## What you need to do
Could you recast the part of the records that opens with the line containing "I want to click on x-tick-label: 200, so" and closes with the line containing "The image size is (880, 376)." as a JSON list of strings, one string per line with blank lines left out? Include both of those lines and nothing outside that span.

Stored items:
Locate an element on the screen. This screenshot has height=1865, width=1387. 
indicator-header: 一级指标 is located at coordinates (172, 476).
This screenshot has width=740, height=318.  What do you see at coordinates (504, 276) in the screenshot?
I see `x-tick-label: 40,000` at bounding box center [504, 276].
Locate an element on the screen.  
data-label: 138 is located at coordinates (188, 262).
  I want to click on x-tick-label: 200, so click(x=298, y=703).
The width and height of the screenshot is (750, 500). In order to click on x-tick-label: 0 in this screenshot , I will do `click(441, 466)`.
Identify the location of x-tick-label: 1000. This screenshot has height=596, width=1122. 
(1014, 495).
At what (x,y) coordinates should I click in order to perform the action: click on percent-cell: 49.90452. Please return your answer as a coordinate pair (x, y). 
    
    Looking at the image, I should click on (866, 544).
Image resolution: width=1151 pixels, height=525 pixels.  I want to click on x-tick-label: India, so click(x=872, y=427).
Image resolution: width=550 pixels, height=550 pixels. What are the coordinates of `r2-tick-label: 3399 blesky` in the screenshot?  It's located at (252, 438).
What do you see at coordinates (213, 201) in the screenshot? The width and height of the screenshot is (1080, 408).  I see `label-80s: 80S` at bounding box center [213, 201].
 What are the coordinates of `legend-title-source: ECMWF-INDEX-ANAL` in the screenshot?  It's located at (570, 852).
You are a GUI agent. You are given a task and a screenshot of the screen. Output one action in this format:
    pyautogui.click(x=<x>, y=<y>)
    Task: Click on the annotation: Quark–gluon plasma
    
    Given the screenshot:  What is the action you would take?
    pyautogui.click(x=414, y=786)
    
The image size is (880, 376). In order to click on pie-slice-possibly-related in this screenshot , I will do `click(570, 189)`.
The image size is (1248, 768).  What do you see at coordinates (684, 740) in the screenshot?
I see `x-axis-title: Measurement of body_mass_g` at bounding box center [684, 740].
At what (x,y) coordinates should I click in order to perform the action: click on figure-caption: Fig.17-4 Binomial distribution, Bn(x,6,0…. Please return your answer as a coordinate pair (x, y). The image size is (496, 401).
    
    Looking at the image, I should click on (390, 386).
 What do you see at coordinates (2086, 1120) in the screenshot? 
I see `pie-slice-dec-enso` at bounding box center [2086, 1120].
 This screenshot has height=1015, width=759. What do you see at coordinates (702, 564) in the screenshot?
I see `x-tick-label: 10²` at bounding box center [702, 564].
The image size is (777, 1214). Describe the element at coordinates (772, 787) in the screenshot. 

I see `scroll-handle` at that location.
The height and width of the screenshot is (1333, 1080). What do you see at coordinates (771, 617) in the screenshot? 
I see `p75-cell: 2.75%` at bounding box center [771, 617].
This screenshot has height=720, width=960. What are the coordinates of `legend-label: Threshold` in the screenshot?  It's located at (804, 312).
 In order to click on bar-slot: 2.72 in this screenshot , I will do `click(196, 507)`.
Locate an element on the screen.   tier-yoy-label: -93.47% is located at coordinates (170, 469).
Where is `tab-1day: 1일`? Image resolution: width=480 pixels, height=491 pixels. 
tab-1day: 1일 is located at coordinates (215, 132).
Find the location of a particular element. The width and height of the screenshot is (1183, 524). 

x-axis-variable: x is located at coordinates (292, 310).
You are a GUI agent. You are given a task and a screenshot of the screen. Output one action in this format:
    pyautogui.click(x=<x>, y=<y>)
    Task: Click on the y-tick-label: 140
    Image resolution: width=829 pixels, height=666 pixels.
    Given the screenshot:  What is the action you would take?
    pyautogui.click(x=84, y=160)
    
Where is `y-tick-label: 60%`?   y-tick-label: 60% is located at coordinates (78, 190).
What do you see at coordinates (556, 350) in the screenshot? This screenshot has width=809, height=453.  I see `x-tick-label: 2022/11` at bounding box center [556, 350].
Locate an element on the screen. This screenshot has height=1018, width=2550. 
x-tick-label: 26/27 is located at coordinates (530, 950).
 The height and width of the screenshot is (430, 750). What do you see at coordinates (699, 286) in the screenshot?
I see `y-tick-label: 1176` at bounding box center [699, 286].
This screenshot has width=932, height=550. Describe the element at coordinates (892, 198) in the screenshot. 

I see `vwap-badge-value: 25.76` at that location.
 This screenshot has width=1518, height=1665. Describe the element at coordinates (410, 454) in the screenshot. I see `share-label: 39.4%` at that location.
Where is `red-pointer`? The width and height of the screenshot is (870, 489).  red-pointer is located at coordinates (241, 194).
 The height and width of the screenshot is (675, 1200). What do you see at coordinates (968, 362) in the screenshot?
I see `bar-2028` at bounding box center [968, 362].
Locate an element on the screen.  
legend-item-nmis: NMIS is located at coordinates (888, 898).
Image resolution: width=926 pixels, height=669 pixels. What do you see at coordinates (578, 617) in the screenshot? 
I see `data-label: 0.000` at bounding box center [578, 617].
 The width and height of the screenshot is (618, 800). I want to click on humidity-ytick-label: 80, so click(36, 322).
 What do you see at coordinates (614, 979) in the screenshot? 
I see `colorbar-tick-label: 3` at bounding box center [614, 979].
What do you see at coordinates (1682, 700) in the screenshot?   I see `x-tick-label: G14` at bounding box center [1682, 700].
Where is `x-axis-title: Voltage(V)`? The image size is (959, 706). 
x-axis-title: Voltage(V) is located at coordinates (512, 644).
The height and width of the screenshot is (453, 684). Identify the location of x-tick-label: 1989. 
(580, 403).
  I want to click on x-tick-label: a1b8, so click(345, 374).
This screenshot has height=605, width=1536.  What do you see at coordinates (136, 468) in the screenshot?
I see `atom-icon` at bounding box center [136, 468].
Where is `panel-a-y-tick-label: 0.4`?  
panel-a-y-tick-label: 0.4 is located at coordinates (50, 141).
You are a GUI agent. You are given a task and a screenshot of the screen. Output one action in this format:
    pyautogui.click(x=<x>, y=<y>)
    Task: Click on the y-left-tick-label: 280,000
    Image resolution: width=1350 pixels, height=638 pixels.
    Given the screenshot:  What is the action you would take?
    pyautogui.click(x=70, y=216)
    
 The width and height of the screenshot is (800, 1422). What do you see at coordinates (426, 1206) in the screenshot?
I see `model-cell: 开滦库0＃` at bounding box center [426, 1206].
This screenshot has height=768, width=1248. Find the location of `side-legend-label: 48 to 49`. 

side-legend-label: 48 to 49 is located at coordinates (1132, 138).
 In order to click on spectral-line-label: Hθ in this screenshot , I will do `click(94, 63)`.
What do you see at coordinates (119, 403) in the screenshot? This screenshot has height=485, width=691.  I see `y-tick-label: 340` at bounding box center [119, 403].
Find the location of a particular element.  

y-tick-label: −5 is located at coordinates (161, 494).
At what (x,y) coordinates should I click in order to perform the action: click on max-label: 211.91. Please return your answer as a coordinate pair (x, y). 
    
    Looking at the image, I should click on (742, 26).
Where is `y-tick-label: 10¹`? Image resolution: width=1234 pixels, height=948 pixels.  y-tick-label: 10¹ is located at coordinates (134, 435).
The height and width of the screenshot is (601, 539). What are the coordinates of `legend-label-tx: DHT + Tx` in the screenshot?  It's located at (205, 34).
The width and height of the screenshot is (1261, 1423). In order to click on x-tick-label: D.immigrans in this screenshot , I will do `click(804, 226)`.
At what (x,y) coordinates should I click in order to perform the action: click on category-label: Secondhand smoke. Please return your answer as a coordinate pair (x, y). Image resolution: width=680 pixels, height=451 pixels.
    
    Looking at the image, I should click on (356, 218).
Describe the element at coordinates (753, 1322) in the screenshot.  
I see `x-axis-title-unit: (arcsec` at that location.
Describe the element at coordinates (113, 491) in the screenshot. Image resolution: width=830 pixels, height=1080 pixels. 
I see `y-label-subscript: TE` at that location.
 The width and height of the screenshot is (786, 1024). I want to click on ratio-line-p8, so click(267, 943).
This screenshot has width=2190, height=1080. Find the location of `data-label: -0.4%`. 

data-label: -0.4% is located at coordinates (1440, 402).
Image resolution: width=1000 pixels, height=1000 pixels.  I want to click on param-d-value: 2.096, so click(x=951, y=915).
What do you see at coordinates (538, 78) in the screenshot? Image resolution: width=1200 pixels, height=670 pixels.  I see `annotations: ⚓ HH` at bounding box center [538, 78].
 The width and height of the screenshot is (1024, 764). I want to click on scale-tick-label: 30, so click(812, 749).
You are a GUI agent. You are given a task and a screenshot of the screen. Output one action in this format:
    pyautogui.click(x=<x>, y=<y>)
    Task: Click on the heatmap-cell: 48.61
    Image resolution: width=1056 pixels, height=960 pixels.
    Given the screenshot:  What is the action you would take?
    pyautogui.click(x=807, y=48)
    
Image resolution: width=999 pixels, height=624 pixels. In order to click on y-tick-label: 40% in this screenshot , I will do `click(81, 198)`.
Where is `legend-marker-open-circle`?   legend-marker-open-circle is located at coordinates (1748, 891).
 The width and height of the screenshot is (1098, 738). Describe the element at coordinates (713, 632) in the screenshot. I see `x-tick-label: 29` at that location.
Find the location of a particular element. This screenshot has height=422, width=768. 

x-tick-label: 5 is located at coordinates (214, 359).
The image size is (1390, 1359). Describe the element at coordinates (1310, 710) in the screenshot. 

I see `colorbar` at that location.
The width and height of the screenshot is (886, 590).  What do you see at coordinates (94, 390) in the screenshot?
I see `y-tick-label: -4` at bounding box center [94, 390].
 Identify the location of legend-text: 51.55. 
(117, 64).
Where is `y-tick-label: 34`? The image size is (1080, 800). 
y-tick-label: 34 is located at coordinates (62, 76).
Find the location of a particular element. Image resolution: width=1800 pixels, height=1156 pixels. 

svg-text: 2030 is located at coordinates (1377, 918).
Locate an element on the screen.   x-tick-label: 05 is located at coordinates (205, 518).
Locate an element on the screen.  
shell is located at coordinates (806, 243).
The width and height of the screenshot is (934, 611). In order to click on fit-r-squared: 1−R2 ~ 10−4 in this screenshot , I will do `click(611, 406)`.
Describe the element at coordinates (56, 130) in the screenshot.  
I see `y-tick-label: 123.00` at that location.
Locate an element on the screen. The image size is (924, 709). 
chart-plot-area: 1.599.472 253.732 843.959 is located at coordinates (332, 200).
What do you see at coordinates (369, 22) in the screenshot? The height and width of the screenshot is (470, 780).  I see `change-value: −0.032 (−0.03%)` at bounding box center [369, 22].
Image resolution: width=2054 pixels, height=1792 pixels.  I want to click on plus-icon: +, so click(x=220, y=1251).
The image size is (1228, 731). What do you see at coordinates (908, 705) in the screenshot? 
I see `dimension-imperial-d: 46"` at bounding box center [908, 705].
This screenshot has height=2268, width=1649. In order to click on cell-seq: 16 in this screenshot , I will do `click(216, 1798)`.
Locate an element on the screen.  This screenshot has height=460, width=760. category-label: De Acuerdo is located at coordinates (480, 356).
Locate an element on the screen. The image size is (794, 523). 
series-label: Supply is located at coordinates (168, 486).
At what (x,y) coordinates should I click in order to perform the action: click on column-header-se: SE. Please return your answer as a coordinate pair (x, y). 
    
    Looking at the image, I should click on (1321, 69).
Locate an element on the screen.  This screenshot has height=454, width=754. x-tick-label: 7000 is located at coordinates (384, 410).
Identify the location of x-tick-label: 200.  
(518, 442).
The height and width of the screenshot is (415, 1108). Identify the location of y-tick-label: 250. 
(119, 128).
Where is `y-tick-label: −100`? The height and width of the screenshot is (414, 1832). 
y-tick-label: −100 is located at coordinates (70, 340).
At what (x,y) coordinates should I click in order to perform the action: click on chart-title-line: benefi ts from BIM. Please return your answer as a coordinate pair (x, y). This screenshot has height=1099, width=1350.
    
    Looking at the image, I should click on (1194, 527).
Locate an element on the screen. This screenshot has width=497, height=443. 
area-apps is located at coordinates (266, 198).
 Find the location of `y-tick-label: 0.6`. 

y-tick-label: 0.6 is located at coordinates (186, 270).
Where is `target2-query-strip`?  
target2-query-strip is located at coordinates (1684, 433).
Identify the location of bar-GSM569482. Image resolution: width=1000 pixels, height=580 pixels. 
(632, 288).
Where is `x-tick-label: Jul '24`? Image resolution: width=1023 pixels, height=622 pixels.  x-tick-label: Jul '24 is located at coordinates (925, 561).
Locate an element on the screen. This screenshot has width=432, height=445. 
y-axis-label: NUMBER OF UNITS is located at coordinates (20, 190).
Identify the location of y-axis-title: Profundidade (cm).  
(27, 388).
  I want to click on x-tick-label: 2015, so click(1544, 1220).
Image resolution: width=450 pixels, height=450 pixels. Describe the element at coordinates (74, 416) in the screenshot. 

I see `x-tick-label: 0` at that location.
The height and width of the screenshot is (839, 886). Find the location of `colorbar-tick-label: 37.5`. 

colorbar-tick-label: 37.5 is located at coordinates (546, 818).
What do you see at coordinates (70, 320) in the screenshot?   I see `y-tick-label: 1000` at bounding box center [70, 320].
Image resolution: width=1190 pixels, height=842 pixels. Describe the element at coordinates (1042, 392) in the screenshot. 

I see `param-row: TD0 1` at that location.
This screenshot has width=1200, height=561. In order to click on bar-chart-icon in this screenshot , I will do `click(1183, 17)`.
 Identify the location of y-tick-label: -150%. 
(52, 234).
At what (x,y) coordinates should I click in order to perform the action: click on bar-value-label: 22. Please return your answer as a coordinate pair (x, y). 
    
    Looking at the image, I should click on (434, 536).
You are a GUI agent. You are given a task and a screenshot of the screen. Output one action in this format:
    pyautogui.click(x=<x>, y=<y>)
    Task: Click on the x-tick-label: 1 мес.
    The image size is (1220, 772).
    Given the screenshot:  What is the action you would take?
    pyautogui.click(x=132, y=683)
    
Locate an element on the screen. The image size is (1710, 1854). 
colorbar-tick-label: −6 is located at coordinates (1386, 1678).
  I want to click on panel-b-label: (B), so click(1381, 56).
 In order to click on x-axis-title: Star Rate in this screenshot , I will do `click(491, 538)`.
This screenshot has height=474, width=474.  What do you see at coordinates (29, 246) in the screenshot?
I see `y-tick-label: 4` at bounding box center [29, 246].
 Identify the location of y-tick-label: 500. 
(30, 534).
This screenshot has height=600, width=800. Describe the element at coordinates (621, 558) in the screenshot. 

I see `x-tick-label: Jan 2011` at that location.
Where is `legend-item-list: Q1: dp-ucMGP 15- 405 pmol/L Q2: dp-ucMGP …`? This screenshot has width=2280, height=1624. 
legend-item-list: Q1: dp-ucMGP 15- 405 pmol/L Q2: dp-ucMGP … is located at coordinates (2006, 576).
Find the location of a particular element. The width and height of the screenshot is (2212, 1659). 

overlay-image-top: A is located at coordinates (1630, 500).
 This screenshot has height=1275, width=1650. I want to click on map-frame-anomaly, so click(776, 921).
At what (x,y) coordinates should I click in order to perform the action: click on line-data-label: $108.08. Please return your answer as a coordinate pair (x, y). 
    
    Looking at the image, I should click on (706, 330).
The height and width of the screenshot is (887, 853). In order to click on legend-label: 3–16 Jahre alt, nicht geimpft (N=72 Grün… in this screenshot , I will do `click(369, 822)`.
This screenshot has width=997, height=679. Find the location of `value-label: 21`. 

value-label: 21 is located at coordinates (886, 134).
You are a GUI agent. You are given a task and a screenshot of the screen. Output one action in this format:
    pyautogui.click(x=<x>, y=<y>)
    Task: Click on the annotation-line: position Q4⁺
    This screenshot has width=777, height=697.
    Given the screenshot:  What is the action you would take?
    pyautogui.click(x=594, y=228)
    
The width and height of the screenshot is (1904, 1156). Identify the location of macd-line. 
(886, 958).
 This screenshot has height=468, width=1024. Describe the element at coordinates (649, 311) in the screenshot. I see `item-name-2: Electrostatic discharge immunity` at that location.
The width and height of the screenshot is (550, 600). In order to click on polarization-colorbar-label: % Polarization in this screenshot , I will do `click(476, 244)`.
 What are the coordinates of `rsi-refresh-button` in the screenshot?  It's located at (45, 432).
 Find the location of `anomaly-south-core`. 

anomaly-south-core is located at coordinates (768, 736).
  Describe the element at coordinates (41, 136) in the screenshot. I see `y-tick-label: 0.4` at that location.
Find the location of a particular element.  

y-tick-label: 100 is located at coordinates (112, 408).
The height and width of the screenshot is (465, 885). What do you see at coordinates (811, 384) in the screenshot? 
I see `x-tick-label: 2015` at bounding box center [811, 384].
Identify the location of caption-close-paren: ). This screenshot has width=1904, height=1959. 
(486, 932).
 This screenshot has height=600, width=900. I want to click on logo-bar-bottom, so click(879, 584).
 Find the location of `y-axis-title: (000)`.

## Output for this exercise
[
  "  I want to click on x-tick-label: 200, so click(x=298, y=703).",
  "The width and height of the screenshot is (750, 500). In order to click on x-tick-label: 0 in this screenshot , I will do `click(441, 466)`.",
  "Identify the location of x-tick-label: 1000. This screenshot has height=596, width=1122. ",
  "(1014, 495).",
  "At what (x,y) coordinates should I click in order to perform the action: click on percent-cell: 49.90452. Please return your answer as a coordinate pair (x, y). ",
  "    Looking at the image, I should click on (866, 544).",
  "Image resolution: width=1151 pixels, height=525 pixels.  I want to click on x-tick-label: India, so click(x=872, y=427).",
  "Image resolution: width=550 pixels, height=550 pixels. What are the coordinates of `r2-tick-label: 3399 blesky` in the screenshot?  It's located at (252, 438).",
  "What do you see at coordinates (213, 201) in the screenshot? The width and height of the screenshot is (1080, 408).  I see `label-80s: 80S` at bounding box center [213, 201].",
  " What are the coordinates of `legend-title-source: ECMWF-INDEX-ANAL` in the screenshot?  It's located at (570, 852).",
  "You are a GUI agent. You are given a task and a screenshot of the screen. Output one action in this format:",
  "    pyautogui.click(x=<x>, y=<y>)",
  "    Task: Click on the annotation: Quark–gluon plasma",
  "    Given the screenshot:  What is the action you would take?",
  "    pyautogui.click(x=414, y=786)",
  "The image size is (880, 376). In order to click on pie-slice-possibly-related in this screenshot , I will do `click(570, 189)`."
]